→ DOCUMENT EXTRACT
□ □ □ □

A Century Of Telling Women What Not To Wear
The freedom to choose one’s clothes is key to sartorial experimentation. In the late 1920s, the Catholic Register wrote that these swimsuits were indecent.
State Library of Queensland, CC BY-NC

The Québec government has recently announced its plan to ban civil servants from wearing religious symbols.

This move comes on the heels of similar interventions, including the now-suspended Bill 62, which banned people from wearing face coverings while accessing or providing public services. As critics have pointed out, this ban aimed particularly at Muslim women who wear face veils.

These campaigns, which I discuss in my new book, Consumer Citizens: Women, Identity, and Consumption in the Early Twentieth Century may seem new, but authorities in Québec have a long history of telling people what to wear.

□ □ □ □

→ DATA SHOWN
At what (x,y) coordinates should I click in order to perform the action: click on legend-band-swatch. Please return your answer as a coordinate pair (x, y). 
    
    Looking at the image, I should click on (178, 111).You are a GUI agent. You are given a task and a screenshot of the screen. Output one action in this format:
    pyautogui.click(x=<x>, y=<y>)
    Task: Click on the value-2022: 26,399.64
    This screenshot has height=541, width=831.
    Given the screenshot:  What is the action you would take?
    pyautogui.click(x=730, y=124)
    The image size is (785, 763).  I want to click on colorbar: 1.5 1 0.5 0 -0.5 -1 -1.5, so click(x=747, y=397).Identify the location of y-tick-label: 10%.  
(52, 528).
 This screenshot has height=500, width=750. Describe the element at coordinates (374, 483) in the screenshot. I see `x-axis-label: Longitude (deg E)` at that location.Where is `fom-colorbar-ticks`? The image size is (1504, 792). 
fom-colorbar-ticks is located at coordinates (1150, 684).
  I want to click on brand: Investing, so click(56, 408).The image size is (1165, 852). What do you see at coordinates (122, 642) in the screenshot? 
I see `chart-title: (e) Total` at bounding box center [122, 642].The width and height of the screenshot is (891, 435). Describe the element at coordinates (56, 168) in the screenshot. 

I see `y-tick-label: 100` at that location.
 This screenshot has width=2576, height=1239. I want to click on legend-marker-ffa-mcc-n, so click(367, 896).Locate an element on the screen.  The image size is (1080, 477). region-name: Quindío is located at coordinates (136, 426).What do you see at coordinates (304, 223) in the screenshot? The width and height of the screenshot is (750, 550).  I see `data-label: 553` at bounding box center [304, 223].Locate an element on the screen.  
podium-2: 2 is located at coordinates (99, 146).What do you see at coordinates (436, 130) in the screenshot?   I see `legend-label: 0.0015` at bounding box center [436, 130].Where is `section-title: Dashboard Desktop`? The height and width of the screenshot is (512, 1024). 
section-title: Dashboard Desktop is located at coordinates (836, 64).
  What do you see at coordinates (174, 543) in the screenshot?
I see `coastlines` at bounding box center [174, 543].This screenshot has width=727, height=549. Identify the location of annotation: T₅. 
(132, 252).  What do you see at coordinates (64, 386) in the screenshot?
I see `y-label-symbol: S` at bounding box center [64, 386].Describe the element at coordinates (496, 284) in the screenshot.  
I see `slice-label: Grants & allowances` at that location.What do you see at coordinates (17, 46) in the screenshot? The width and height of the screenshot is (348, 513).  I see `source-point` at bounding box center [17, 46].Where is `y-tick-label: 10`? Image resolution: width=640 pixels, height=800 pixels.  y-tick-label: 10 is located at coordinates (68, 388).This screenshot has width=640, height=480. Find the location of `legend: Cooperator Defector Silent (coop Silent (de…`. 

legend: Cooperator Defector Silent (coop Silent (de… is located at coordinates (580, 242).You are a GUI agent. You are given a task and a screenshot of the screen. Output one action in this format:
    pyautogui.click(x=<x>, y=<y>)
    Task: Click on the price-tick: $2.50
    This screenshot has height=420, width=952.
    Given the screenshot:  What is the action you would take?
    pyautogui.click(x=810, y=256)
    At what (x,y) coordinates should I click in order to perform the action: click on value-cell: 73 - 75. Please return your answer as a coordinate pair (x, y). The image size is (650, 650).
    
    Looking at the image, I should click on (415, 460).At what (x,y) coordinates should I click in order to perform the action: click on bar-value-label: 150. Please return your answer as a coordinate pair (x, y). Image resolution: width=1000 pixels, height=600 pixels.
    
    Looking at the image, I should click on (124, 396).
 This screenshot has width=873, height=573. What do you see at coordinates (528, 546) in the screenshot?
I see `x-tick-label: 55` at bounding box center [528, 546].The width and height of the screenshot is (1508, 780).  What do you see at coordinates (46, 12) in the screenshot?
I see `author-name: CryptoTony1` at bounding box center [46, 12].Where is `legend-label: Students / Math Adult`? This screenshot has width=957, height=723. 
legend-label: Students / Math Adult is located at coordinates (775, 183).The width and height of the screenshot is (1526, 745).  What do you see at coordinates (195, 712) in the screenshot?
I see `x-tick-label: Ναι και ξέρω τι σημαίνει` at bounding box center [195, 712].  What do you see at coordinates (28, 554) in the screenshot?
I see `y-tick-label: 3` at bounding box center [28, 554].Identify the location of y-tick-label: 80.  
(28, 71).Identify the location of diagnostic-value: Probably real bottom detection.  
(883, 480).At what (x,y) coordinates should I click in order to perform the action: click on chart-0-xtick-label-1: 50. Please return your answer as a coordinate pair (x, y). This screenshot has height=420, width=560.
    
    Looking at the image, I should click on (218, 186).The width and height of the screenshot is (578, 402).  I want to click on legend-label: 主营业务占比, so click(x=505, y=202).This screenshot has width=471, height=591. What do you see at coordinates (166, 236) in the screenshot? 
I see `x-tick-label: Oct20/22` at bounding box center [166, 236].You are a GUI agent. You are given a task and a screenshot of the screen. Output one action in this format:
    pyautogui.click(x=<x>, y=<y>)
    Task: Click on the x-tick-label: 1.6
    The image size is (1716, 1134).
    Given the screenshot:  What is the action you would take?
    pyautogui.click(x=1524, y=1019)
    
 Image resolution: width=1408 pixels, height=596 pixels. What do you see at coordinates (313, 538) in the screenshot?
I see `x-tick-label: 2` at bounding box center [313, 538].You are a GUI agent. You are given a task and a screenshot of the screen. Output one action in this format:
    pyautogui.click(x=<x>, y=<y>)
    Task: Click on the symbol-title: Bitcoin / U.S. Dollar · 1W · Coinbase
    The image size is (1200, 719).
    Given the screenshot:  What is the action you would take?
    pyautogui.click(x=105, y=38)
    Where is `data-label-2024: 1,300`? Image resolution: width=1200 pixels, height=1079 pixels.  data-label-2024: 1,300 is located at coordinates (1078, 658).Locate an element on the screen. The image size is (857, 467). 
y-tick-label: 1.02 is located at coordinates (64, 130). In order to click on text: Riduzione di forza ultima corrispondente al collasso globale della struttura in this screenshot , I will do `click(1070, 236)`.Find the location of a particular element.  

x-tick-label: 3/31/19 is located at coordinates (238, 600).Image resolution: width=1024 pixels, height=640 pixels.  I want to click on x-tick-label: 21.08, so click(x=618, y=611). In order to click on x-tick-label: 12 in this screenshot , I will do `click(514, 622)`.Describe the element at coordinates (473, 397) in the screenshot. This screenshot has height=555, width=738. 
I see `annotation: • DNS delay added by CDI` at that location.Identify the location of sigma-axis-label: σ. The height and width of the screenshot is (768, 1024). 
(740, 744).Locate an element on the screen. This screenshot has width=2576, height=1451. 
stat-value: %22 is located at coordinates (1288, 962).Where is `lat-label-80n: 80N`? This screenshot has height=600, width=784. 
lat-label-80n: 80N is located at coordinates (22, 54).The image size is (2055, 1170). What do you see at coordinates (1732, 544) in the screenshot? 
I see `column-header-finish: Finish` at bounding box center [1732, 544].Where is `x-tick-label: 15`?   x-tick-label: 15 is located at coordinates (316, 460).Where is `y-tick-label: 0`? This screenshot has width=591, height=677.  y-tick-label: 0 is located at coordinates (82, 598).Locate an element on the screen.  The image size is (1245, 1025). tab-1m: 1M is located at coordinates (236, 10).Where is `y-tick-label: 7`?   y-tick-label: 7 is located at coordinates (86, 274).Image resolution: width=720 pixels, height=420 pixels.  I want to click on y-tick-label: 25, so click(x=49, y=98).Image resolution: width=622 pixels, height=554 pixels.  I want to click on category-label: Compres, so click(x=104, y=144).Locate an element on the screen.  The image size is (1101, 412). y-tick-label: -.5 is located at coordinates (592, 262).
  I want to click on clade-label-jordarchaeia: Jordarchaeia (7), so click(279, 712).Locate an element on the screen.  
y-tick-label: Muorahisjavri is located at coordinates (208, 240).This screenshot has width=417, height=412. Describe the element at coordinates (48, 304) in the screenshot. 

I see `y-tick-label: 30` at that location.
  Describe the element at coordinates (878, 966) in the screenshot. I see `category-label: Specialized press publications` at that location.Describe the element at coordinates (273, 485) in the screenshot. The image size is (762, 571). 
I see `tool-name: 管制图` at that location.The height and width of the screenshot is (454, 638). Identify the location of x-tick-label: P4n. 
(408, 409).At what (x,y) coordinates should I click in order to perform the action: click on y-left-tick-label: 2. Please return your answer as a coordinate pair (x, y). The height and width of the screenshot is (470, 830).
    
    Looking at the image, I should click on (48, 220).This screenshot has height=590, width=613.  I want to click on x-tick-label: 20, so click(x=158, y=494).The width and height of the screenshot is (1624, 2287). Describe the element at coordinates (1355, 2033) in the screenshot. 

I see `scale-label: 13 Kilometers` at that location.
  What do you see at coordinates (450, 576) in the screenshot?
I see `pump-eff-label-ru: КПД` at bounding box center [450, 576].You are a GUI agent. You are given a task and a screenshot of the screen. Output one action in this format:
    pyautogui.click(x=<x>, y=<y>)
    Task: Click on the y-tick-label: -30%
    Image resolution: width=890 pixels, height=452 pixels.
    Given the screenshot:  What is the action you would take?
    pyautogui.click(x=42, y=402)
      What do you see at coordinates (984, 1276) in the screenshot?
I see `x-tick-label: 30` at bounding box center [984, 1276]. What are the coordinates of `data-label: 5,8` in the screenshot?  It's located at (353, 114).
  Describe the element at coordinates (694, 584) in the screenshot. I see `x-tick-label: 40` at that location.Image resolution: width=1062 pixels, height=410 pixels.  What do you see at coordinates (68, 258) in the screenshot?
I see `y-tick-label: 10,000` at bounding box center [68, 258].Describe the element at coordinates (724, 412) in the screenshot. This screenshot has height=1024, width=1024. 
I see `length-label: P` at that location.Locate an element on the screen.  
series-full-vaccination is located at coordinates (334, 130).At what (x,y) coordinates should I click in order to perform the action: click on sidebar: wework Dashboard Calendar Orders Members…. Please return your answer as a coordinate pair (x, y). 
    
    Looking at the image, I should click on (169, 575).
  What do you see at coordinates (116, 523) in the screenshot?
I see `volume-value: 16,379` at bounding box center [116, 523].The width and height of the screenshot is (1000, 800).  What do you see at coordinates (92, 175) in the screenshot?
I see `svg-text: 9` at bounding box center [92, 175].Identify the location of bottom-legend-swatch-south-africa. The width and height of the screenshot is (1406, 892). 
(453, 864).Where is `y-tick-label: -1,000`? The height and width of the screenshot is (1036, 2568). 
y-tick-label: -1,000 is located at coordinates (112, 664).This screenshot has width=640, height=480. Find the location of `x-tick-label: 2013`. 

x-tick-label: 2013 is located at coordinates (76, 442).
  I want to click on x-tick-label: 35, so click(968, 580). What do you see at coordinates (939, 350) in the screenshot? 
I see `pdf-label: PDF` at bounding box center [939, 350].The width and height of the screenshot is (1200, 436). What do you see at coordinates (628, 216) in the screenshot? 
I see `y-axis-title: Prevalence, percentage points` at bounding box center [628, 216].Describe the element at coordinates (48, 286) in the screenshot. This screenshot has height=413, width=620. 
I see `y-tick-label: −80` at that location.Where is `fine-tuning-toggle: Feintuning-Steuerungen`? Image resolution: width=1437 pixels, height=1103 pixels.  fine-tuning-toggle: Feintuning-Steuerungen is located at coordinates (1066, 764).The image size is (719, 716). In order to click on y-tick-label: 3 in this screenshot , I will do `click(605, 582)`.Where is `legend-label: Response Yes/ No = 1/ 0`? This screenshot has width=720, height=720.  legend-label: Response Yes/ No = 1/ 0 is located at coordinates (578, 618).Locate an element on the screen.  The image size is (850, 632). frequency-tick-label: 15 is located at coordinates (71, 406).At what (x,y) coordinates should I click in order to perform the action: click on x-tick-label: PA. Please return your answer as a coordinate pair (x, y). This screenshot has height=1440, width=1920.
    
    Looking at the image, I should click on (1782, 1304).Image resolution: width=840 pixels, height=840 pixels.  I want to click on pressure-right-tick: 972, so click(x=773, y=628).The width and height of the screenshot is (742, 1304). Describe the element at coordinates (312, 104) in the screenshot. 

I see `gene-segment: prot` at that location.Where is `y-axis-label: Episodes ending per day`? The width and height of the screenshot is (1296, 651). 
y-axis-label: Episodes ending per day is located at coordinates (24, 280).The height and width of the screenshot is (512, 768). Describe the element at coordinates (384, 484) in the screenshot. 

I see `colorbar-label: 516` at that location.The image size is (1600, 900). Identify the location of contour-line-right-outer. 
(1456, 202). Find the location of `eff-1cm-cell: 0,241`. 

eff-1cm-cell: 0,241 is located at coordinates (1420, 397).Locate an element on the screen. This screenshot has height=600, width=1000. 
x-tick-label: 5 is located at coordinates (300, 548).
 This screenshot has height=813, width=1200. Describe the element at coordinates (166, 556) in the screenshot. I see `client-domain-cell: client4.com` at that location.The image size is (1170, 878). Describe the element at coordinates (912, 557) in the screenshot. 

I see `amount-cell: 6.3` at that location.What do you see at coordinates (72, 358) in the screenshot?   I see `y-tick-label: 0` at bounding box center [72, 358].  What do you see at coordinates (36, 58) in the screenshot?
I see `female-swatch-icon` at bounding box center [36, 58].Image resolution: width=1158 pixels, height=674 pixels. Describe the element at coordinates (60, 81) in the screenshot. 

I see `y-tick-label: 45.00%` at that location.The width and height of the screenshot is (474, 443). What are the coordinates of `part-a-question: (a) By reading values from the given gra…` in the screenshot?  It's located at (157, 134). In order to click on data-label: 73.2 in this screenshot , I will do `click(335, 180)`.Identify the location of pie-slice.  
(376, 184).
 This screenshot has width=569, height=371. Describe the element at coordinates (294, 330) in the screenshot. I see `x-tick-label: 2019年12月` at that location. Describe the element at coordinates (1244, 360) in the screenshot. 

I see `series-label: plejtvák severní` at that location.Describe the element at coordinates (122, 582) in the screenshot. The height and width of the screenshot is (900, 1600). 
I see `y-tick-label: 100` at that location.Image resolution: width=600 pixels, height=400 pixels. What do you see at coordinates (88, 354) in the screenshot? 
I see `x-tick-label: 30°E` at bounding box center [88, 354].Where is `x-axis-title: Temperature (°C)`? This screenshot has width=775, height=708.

□ □ □ □

→ YOUR TASKS
#1 Translate this sentence from the article on telling women what not to wear into French: "The Québec government has recently announced its plan to ban civil servants from wearing religious symbols."
#2 Extend the article on telling women what not to wear, picking up after its final sentence.

→ RESPONSES
#1 Le gouvernement du Québec a récemment annoncé son intention d'interdire aux fonctionnaires de porter des signes religieux.

#2
Almost a century ago, the Catholic Church waged a powerful campaign against women’s dress. After the First World War, when women began wearing more revealing styles, it told female parishioners to cover up. Showing bare skin in public, the church clergy said, was sinful.

During the early 20th century, a revolution in European women’s fashion had indeed occurred. Late-Victorian styles had featured floor-length skirts, high necks and long sleeves, but during the First World War, things changed. By 1919 many women were wearing more relaxed styles. To the horror of moral commentators, women’s ankles were now visible.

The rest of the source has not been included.